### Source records
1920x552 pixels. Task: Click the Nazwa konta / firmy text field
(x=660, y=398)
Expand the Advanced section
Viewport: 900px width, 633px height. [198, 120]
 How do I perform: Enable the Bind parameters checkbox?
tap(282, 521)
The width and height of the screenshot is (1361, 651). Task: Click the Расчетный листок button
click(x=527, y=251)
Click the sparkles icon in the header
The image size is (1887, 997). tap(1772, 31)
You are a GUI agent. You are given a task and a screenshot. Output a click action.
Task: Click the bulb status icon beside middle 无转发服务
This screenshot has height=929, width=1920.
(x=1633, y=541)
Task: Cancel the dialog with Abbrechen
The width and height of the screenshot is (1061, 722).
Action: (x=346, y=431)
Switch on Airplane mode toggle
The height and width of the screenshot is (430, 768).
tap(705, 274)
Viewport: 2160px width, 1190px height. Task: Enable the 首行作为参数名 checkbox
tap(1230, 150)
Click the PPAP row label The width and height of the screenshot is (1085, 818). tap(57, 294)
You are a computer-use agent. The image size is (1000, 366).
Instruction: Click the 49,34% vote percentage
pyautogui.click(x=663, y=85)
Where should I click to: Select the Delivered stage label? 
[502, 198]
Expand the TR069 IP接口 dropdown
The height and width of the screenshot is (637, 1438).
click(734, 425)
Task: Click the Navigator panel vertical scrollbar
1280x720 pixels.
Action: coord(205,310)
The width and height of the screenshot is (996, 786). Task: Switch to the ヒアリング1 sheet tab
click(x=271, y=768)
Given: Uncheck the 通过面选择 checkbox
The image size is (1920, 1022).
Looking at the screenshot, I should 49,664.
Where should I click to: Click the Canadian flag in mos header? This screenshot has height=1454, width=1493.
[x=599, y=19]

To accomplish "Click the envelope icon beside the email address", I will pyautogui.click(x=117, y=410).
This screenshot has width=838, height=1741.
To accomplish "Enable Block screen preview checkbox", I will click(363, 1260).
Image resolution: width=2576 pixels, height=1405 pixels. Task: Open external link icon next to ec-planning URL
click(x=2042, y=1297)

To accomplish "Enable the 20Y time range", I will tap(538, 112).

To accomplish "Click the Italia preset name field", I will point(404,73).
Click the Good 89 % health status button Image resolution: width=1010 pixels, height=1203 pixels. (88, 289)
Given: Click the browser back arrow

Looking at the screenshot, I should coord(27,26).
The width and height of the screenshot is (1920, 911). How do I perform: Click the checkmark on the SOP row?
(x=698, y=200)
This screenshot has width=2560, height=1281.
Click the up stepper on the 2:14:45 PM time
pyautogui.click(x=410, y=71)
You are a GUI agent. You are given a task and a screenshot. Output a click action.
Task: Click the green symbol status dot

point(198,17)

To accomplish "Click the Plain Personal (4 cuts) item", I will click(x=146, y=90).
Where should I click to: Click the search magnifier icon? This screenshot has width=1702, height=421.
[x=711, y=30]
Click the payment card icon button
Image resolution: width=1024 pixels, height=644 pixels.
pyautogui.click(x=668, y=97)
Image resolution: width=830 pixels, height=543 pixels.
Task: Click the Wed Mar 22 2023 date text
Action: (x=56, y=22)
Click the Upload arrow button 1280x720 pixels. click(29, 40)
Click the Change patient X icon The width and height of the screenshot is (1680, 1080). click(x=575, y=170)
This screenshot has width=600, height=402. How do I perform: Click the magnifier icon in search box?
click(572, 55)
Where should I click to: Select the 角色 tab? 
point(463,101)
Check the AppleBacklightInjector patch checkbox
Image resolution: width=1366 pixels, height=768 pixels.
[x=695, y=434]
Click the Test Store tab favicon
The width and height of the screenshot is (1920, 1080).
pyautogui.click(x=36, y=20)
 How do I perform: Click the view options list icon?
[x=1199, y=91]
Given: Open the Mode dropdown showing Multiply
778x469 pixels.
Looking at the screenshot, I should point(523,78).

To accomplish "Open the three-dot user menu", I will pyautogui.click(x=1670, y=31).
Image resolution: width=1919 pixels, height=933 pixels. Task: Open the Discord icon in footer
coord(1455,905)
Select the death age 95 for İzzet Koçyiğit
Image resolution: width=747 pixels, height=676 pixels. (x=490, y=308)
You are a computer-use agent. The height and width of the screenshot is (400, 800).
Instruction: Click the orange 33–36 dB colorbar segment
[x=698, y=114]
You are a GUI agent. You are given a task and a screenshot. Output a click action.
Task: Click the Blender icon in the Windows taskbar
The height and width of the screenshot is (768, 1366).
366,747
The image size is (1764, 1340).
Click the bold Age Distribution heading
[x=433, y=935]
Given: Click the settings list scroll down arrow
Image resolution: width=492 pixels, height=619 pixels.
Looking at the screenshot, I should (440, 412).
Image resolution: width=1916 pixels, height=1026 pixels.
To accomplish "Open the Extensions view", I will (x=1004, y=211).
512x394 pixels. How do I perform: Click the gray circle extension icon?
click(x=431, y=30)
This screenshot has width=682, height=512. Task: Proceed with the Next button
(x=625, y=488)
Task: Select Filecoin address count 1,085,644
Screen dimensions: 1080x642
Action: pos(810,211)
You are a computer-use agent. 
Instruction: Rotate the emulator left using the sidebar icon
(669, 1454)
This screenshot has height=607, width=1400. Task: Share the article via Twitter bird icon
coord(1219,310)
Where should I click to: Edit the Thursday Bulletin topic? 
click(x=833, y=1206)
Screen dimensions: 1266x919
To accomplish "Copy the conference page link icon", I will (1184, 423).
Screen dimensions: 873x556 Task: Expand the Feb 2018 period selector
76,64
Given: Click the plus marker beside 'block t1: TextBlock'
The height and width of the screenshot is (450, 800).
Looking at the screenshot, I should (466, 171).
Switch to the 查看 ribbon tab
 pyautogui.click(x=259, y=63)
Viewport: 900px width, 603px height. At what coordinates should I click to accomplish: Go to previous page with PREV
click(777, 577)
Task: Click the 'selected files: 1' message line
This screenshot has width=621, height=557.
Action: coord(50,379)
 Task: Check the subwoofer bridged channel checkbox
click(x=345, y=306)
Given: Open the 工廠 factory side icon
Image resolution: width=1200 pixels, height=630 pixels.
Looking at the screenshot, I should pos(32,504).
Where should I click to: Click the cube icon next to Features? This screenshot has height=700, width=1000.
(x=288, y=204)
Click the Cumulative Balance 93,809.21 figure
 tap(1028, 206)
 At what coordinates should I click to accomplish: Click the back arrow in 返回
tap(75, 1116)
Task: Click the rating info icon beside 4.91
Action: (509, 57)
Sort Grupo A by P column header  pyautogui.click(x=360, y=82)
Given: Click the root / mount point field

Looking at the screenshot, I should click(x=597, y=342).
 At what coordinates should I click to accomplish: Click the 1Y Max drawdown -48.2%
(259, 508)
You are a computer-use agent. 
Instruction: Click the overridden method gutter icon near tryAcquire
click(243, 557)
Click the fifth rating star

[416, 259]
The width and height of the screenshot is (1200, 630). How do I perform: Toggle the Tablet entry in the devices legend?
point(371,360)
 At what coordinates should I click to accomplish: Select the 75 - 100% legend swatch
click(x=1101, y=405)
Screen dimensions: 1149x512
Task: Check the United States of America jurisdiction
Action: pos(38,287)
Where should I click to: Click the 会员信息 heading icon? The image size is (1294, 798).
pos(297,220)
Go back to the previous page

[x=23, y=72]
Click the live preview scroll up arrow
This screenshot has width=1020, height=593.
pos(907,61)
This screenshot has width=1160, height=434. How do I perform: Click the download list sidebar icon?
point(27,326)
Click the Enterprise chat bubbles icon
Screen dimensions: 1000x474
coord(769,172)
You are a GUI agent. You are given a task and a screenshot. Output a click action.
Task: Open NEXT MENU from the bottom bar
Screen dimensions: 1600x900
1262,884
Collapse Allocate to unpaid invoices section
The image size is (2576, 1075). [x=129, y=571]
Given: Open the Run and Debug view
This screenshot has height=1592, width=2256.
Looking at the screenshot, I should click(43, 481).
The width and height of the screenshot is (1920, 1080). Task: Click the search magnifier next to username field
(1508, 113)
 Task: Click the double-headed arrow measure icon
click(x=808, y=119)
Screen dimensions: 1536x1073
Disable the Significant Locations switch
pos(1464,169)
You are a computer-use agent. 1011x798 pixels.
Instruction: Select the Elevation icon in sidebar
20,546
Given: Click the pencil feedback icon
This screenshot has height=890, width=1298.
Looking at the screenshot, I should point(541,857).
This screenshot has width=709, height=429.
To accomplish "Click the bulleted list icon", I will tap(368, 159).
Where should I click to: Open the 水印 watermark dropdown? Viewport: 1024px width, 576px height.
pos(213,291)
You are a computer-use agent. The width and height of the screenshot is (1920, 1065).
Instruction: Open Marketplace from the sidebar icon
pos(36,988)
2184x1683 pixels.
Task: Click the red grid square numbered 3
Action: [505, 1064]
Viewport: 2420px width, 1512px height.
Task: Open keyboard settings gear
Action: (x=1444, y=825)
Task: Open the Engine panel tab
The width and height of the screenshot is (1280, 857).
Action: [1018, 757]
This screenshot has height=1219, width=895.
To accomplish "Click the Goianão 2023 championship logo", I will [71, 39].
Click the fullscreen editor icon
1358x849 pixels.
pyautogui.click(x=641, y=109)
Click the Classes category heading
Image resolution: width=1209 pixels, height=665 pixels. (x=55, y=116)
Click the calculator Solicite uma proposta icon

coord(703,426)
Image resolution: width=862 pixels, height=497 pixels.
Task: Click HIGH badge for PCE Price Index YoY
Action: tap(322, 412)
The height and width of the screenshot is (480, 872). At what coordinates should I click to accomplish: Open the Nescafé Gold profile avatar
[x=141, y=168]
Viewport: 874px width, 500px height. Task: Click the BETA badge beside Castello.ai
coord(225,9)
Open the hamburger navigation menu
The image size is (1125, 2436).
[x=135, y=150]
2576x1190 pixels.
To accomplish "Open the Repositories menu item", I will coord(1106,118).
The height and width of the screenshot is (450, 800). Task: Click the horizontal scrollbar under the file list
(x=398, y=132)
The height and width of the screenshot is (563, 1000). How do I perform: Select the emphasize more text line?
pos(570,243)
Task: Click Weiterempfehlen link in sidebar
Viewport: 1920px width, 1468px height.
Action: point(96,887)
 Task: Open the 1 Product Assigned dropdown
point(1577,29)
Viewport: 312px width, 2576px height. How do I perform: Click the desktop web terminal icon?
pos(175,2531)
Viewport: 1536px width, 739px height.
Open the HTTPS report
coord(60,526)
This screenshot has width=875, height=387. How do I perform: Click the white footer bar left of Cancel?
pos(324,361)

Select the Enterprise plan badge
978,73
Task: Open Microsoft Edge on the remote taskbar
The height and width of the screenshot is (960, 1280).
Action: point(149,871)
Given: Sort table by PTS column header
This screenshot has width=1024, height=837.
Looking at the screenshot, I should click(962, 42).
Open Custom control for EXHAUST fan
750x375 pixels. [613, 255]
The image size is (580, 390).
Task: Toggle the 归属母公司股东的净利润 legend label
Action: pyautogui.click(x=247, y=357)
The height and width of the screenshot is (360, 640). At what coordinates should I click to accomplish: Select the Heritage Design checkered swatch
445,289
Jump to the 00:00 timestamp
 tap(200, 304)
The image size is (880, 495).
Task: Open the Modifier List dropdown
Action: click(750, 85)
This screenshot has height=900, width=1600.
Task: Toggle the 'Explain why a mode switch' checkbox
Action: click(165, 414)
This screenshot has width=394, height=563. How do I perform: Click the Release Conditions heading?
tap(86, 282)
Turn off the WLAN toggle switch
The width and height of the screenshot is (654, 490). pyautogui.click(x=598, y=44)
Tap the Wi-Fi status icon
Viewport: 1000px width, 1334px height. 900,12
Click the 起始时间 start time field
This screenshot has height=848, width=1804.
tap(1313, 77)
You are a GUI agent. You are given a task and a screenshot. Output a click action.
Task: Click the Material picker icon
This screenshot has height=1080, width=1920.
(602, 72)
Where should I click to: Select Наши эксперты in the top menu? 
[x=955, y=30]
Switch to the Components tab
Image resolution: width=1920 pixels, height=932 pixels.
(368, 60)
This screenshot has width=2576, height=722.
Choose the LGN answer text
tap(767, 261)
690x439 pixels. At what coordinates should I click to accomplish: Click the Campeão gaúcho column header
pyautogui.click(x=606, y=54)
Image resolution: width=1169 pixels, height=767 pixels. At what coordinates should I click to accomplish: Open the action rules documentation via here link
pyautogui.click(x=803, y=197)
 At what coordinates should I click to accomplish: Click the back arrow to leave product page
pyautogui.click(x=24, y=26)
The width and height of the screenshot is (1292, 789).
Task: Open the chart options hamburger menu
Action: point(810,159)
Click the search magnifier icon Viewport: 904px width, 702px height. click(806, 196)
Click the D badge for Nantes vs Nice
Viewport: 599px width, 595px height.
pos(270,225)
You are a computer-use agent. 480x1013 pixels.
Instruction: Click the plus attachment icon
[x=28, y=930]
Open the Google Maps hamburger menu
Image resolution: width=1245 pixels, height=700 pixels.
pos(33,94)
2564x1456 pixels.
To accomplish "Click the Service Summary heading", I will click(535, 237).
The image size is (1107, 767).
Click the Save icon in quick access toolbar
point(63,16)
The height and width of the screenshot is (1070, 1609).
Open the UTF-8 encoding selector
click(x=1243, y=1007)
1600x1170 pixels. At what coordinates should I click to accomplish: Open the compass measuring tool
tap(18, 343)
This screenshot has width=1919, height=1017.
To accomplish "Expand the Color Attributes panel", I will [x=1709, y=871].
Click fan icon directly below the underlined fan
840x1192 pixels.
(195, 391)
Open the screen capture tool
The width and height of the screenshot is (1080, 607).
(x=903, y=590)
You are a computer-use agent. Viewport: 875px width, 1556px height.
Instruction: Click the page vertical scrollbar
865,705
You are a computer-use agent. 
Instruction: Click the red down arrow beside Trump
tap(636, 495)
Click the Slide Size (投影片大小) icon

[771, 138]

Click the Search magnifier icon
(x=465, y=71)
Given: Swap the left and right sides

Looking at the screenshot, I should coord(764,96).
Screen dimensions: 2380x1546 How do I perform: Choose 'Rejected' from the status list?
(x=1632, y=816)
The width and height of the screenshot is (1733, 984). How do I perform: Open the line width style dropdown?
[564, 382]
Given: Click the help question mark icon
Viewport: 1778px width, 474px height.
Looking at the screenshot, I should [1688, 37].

### Stated exercise
Rewrite the data as a JSON list of strings, one string per line and with blank lines omitted. Begin at the first line of the data and stop after the line that contains "will tap(538, 112).".

### Correct answer
[
  "1920x552 pixels. Task: Click the Nazwa konta / firmy text field",
  "(x=660, y=398)",
  "Expand the Advanced section",
  "Viewport: 900px width, 633px height. [198, 120]",
  " How do I perform: Enable the Bind parameters checkbox?",
  "tap(282, 521)",
  "The width and height of the screenshot is (1361, 651). Task: Click the Расчетный листок button",
  "click(x=527, y=251)",
  "Click the sparkles icon in the header",
  "The image size is (1887, 997). tap(1772, 31)",
  "You are a GUI agent. You are given a task and a screenshot. Output a click action.",
  "Task: Click the bulb status icon beside middle 无转发服务",
  "This screenshot has height=929, width=1920.",
  "(x=1633, y=541)",
  "Task: Cancel the dialog with Abbrechen",
  "The width and height of the screenshot is (1061, 722).",
  "Action: (x=346, y=431)",
  "Switch on Airplane mode toggle",
  "The height and width of the screenshot is (430, 768).",
  "tap(705, 274)",
  "Viewport: 2160px width, 1190px height. Task: Enable the 首行作为参数名 checkbox",
  "tap(1230, 150)",
  "Click the PPAP row label The width and height of the screenshot is (1085, 818). tap(57, 294)",
  "You are a computer-use agent. The image size is (1000, 366).",
  "Instruction: Click the 49,34% vote percentage",
  "pyautogui.click(x=663, y=85)",
  "Where should I click to: Select the Delivered stage label? ",
  "[502, 198]",
  "Expand the TR069 IP接口 dropdown",
  "The height and width of the screenshot is (637, 1438).",
  "click(734, 425)",
  "Task: Click the Navigator panel vertical scrollbar",
  "1280x720 pixels.",
  "Action: coord(205,310)",
  "The width and height of the screenshot is (996, 786). Task: Switch to the ヒアリング1 sheet tab",
  "click(x=271, y=768)",
  "Given: Uncheck the 通过面选择 checkbox",
  "The image size is (1920, 1022).",
  "Looking at the screenshot, I should 49,664.",
  "Where should I click to: Click the Canadian flag in mos header? This screenshot has height=1454, width=1493.",
  "[x=599, y=19]",
  "To accomplish \"Click the envelope icon beside the email address\", I will pyautogui.click(x=117, y=410).",
  "This screenshot has width=838, height=1741.",
  "To accomplish \"Enable Block screen preview checkbox\", I will click(363, 1260).",
  "Image resolution: width=2576 pixels, height=1405 pixels. Task: Open external link icon next to ec-planning URL",
  "click(x=2042, y=1297)",
  "To accomplish \"Enable the 20Y time range\", I will tap(538, 112)."
]